● **Task requirements**
The answer should be a number alone: the count of lines in the listing below that include "thumbnail".

● **Data supplied**
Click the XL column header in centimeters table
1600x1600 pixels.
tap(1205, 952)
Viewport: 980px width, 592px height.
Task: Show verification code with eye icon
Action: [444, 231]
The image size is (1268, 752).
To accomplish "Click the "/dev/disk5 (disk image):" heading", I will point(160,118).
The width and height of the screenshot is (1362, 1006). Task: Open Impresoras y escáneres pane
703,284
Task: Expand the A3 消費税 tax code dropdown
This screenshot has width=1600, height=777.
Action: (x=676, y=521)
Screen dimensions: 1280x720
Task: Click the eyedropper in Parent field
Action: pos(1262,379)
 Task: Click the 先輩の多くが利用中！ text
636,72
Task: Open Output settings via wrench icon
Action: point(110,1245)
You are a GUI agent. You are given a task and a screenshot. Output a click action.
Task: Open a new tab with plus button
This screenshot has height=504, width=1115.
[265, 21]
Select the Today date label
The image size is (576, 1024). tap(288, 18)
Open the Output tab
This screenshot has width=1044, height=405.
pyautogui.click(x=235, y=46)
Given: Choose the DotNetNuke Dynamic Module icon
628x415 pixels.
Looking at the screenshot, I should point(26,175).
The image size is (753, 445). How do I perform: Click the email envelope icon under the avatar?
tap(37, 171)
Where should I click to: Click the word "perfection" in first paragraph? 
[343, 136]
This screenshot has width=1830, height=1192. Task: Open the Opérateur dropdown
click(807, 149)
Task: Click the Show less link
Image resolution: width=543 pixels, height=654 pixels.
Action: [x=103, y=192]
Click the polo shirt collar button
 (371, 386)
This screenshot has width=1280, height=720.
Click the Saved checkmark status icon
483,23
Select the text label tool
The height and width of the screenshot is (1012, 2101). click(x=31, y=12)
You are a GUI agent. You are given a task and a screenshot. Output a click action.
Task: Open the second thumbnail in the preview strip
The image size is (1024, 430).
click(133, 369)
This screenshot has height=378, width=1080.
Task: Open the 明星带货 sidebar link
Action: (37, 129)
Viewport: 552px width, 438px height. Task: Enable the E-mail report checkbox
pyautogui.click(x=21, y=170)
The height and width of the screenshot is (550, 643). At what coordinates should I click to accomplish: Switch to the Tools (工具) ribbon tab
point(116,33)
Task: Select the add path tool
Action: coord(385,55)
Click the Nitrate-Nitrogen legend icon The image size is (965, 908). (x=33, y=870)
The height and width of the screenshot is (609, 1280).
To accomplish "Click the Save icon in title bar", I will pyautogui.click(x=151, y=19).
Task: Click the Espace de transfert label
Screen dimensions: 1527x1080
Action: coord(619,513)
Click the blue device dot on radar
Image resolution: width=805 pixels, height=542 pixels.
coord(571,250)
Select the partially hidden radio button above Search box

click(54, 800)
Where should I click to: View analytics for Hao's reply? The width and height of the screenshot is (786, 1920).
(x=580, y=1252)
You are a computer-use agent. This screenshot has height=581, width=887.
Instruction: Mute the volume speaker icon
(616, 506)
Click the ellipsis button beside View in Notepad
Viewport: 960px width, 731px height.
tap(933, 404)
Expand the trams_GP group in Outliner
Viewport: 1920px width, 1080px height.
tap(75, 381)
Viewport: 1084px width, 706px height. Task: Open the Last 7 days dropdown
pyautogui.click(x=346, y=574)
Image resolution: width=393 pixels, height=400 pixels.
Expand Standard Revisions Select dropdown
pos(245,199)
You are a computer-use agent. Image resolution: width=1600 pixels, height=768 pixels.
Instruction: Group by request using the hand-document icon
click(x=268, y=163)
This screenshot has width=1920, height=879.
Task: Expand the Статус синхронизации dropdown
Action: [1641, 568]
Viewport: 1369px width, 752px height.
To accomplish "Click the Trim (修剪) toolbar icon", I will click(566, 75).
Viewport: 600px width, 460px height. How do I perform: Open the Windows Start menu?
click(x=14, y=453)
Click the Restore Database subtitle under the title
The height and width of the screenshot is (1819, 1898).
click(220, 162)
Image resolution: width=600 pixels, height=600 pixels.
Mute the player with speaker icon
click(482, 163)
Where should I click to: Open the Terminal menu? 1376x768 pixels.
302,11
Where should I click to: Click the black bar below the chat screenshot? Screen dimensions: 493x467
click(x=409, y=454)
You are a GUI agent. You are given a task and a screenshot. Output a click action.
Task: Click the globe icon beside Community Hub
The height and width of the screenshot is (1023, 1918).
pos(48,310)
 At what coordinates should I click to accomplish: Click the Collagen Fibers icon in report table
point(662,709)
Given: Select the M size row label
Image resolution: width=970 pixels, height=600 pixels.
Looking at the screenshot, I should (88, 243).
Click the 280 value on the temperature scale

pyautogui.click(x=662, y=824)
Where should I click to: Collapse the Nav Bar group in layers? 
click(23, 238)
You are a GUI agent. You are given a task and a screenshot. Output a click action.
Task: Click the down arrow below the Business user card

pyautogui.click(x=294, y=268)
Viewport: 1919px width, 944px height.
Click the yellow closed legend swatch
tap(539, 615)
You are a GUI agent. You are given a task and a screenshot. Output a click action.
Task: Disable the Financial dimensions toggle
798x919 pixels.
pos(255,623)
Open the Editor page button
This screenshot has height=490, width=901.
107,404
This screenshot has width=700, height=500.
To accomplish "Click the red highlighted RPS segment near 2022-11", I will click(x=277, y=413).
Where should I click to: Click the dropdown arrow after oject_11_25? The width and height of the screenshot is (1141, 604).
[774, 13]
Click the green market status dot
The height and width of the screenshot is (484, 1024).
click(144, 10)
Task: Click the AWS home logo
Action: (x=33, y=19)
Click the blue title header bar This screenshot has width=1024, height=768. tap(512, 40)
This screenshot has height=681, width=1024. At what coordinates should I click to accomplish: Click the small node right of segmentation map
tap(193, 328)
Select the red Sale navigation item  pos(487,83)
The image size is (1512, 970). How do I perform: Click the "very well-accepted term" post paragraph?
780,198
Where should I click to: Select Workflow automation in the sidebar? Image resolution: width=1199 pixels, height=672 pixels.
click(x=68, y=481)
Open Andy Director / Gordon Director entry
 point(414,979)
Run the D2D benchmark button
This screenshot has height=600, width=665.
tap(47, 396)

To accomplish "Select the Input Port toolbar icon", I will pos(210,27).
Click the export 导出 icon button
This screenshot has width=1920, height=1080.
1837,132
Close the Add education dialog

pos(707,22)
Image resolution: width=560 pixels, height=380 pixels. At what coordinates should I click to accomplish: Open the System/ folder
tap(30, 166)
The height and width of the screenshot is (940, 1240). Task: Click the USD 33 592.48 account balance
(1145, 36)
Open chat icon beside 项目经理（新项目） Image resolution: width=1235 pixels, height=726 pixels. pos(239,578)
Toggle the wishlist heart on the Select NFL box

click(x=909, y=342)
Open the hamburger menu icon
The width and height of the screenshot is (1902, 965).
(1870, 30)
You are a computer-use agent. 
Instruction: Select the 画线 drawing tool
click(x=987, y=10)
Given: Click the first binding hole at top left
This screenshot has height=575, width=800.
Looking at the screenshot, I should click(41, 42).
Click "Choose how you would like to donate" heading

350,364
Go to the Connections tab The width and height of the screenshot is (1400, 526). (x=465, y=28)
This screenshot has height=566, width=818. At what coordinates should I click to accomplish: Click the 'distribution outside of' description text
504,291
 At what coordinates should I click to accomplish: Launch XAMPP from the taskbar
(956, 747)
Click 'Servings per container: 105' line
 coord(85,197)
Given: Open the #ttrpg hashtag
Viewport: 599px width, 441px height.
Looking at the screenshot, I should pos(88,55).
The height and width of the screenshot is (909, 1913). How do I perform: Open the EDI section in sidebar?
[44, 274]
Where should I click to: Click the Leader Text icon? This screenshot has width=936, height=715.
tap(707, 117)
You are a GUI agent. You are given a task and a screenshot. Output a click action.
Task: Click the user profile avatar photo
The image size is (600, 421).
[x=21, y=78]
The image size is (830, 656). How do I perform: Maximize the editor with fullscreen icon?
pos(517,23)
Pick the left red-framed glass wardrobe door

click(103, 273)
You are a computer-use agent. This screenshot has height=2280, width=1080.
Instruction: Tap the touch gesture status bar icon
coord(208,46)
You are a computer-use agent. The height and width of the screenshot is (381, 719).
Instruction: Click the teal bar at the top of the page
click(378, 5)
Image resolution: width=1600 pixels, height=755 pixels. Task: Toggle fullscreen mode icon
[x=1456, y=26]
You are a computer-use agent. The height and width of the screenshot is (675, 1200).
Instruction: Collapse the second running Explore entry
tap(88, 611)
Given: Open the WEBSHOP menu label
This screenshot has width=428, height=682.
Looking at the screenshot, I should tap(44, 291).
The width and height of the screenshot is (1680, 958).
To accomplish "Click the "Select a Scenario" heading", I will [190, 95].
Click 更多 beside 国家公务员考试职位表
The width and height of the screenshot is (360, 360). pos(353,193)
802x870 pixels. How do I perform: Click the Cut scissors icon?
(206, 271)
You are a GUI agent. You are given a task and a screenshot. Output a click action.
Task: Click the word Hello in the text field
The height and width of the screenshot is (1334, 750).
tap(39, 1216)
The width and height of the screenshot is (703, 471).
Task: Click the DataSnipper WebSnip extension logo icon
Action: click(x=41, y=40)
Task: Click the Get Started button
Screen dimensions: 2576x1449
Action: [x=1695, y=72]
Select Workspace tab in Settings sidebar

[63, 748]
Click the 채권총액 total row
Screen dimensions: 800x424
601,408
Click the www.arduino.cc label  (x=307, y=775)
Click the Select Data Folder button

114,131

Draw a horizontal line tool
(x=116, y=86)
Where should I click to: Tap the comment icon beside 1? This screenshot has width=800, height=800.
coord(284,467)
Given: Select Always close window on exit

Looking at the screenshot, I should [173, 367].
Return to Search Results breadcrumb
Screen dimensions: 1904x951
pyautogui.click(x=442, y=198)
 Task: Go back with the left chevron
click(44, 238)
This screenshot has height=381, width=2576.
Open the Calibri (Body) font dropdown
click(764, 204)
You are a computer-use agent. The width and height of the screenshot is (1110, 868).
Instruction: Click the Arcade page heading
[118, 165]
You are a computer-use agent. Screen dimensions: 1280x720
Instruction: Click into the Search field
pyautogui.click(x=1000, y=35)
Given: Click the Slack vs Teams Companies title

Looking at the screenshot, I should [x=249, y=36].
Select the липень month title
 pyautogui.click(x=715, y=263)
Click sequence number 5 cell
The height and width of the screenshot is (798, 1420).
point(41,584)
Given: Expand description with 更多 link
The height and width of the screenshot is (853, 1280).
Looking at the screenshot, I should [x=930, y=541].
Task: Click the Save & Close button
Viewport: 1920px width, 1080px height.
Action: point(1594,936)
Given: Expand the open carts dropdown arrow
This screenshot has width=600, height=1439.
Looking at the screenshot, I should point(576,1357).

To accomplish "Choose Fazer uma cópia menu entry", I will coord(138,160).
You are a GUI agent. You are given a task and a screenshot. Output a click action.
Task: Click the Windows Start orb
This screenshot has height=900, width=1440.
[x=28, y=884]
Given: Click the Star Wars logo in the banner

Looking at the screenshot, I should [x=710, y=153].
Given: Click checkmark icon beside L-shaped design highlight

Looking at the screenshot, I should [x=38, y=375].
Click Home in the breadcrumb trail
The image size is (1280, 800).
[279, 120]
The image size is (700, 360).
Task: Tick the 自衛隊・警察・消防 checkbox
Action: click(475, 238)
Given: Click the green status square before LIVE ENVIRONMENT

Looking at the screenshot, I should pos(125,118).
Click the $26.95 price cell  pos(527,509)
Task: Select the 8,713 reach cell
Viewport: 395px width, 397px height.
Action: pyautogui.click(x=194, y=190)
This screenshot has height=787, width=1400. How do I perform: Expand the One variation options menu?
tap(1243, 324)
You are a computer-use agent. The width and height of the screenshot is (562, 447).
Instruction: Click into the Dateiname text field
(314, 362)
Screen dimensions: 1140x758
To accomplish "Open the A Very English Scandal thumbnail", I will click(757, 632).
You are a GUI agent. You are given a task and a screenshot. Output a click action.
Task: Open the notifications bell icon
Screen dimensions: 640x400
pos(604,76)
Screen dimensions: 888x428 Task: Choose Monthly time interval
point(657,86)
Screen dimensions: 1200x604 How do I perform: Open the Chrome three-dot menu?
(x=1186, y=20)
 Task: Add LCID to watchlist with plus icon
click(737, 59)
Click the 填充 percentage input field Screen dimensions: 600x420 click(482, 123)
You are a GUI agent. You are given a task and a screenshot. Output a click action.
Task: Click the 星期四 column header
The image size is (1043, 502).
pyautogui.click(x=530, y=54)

● **Task result**
2